NATIONAL TREASURE 2: BOOK OF SECRETS (PG) In the sequel to National Treasure, treasure-hunter Ben Gates (Nicolas Cage) follows clues in a mystery involving John Wilkes Booth and the assassination of Abraham Lincoln. Jon Turteltaub directs.

NO COUNTRY FOR OLD MEN 4 stars. (R) The Coen brothers make a rousing return to form in this Texas crime drama that strips away their trademark irony for brilliant, suspenseful set pieces. Josh Brolin's Vietnam vet, Tommy Lee Jones' aging sheriff and Golden Glove winner Javier Bardem's ruthless hitman engage in a three-way chase on either side of the Rio Grande. Don't let the anticlimactic ending sour you on the superb filmmaking. (The Coens won the Golden Globe for Best Screenplay.) ­-- Holman

ONE MISSED CALL (PG-13) The English remake of a Japanese thriller about a group of young people who start receiving voice mails from the future detailing their deaths.

THE ORPHANAGE 3 stars. (R) Sinister, supernatural events occur when a young mother (Belén Rueda) moves back into the stately orphanage where she grew up in rural Spain. First-time director Juan Antonio Bayona crafts superbly suspenseful sequences, and Rueda offers a richer portrayal than audiences usually expect from moody ghost stories. It lacks a little narrative momentum and doesn't quite measure up to producer Guillermo Del Toro's Pan's Labyrinth, but nevertheless earns its scares the old-fashioned way. -- Holman

THE PERFECT HOLIDAY 1 star. (PG) An aspiring songwriter (Morris Chestnut) uses his job as a department store Santa Claus to court a divorcee (Gabrielle Union). Despite the undeniable charms of Chestnut and Union, The Perfect Holiday, written and directed by Lance Rivera, bestows the gift of contrived plotting, flavorless jokes and holiday whimsy forced down your throat. To call it a lump of coal in your stocking insults the heat-generating usefulness of real lumps of coal. ­-- Holman

THE PIRATES WHO DON'T DO ANYTHING: A VEGGIETALES MOVIE (G) In the latest VeggieTales film, three lazy misfits dream of putting on a show about pirates, but their timidity, lack of confidence and laziness relegate them to waiting tables at a pirate-themed restaurant. The plot twists when they travel back in time on a quest and learn about being pirates.

P.S. I LOVE YOU (PG-13) When Holly Kennedy's (Hilary Swank) husband dies from an illness, she is left grief-stricken. She discovers her late husband has planned out 10 monthly messages to guide her through recovery, which help her slowly transition to a new life. Directed by Richard LaGravenese.
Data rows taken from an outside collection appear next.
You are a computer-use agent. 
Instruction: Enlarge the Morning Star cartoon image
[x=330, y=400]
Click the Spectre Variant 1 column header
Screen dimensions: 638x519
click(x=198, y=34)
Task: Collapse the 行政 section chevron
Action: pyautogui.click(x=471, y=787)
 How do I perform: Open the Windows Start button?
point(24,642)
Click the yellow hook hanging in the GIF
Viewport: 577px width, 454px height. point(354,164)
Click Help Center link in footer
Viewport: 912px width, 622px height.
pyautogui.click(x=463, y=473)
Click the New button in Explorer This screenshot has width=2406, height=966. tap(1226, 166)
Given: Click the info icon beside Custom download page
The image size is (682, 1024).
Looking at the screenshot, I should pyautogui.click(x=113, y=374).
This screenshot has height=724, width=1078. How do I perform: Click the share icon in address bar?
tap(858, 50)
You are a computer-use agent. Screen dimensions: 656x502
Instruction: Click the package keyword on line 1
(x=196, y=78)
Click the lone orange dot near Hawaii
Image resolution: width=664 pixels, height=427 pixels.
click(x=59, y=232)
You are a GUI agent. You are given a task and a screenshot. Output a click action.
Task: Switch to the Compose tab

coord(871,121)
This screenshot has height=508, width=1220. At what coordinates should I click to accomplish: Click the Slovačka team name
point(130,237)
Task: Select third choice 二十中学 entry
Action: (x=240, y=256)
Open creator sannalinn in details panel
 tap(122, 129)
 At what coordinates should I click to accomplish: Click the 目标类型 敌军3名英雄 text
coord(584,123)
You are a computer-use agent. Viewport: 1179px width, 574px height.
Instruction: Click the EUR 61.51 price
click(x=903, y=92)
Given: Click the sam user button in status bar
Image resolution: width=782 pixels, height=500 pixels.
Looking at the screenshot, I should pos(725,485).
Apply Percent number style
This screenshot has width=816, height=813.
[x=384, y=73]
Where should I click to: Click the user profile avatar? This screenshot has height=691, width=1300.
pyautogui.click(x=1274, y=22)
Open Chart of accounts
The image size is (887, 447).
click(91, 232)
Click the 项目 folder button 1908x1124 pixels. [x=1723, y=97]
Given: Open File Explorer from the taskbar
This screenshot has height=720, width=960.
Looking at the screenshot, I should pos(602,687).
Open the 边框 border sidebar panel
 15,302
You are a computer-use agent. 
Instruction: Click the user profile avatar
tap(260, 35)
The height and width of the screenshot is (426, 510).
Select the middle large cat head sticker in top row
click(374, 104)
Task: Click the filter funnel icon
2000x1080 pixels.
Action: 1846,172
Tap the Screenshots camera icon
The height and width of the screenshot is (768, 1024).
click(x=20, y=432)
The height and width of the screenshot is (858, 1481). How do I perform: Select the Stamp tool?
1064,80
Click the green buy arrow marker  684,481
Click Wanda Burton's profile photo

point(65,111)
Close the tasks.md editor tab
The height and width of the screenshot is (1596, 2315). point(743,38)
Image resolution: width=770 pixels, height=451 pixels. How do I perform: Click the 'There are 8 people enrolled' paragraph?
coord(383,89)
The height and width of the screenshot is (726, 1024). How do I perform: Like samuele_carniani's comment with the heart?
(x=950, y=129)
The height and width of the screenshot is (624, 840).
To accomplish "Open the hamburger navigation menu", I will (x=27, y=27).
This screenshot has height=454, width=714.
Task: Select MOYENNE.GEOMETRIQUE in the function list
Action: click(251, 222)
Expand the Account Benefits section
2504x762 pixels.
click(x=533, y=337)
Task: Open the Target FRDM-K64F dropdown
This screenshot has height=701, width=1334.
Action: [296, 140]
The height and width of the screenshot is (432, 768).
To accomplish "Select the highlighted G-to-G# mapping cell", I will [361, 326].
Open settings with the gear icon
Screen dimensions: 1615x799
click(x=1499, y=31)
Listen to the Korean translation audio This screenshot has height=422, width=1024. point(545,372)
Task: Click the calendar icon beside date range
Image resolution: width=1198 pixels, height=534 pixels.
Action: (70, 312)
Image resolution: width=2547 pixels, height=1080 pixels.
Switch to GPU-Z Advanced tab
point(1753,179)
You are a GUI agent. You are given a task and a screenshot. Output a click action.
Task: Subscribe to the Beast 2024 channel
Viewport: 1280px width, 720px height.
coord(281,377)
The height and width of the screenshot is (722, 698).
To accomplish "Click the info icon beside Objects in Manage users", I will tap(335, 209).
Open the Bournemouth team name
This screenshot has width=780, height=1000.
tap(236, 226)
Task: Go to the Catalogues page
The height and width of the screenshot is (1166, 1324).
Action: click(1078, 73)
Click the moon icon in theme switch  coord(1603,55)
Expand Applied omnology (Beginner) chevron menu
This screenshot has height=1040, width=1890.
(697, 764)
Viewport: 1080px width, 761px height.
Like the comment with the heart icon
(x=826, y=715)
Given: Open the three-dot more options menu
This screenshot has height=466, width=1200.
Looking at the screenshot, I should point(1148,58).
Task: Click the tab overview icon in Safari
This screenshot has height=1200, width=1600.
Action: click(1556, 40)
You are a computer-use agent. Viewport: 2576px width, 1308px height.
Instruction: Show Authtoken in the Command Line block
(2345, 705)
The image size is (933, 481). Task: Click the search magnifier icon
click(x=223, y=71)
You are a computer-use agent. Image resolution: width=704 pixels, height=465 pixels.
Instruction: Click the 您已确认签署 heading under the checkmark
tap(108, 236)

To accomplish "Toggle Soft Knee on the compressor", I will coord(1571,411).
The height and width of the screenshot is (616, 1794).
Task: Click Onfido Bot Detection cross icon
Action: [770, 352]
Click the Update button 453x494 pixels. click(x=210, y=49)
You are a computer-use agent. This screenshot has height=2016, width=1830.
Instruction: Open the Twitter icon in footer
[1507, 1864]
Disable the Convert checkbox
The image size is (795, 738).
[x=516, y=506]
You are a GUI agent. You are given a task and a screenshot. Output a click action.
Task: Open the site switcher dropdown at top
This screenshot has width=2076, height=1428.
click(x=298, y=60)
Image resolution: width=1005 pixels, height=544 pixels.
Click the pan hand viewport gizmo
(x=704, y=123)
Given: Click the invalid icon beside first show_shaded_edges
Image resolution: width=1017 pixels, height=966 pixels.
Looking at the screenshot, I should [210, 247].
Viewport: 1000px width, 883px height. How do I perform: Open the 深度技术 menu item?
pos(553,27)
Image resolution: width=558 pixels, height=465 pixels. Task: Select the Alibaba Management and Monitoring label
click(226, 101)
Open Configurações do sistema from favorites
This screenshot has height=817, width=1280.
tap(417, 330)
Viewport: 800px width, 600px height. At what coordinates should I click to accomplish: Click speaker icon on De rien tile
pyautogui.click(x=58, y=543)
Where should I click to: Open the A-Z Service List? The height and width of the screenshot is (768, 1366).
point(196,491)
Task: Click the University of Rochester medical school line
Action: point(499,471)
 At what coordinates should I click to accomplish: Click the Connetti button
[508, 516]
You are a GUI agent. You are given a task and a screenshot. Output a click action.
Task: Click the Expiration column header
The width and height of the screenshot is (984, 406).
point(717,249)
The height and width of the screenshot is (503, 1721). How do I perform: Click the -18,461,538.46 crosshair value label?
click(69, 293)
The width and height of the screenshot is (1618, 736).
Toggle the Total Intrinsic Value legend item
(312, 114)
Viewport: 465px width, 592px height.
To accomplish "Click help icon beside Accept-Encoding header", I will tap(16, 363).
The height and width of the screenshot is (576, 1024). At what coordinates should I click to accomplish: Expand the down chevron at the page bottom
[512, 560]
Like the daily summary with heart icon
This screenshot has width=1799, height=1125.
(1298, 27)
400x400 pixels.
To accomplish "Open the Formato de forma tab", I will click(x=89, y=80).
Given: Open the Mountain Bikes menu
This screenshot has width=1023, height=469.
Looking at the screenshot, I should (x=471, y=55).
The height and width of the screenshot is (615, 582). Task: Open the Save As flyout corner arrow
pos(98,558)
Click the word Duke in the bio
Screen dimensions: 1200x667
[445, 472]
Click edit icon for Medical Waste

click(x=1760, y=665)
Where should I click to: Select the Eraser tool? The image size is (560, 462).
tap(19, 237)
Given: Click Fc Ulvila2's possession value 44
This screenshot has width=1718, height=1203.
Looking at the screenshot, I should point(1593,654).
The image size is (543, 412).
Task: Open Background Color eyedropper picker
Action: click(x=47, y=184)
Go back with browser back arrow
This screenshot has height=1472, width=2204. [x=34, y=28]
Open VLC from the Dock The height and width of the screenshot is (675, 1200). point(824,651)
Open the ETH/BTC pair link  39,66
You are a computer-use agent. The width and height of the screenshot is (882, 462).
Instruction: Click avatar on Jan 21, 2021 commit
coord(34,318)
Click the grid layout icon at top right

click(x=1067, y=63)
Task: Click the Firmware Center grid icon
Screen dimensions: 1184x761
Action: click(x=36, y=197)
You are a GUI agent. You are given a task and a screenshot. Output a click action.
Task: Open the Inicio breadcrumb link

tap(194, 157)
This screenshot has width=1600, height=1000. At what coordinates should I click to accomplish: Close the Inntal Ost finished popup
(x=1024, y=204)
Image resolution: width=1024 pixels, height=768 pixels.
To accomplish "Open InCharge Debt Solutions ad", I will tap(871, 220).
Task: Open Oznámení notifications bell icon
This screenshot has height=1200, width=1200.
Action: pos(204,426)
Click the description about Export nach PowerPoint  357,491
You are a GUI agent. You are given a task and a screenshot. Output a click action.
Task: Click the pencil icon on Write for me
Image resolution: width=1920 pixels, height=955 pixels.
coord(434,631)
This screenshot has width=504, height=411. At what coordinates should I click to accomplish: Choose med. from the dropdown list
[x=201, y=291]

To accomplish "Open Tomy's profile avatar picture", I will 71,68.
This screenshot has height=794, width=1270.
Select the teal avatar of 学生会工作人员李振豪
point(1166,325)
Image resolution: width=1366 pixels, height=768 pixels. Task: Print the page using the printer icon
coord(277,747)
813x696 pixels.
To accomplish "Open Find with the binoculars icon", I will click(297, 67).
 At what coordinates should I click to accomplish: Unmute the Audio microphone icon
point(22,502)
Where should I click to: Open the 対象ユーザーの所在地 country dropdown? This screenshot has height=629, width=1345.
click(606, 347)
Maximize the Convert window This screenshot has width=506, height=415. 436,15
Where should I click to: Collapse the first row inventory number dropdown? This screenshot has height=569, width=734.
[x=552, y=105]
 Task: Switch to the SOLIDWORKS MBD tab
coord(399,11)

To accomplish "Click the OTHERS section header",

THE SAVAGES 4 stars. (R) Two self-absorbed intellectual siblings (superbly played by Laura Linney and Philip Seymour Hoffman) find themselves forced to care for the ailing, demented father (Philip Bosco) who abandoned them years ago. Writer/director Tamara Jenkins' razor-sharp sophomore film (after Slums of Beverly Hills) manages to be at once gentle and merciless, encouraging us to laugh at the characters' childishness while empathizing with their unhappiness. The Savages' mix of comedy, insight and fear of mortality play almost like a subplot to Jonathan Franzen's novel The Corrections. -- Holman

STARTING OUT IN THE EVENING (PG-13) Frank Langella stars as Leonard Shiller, a once-famous New York writer who is both shaken and emboldened when a beautiful grad student invades his isolation for her thesis about his novels. Andrew Wagner directs.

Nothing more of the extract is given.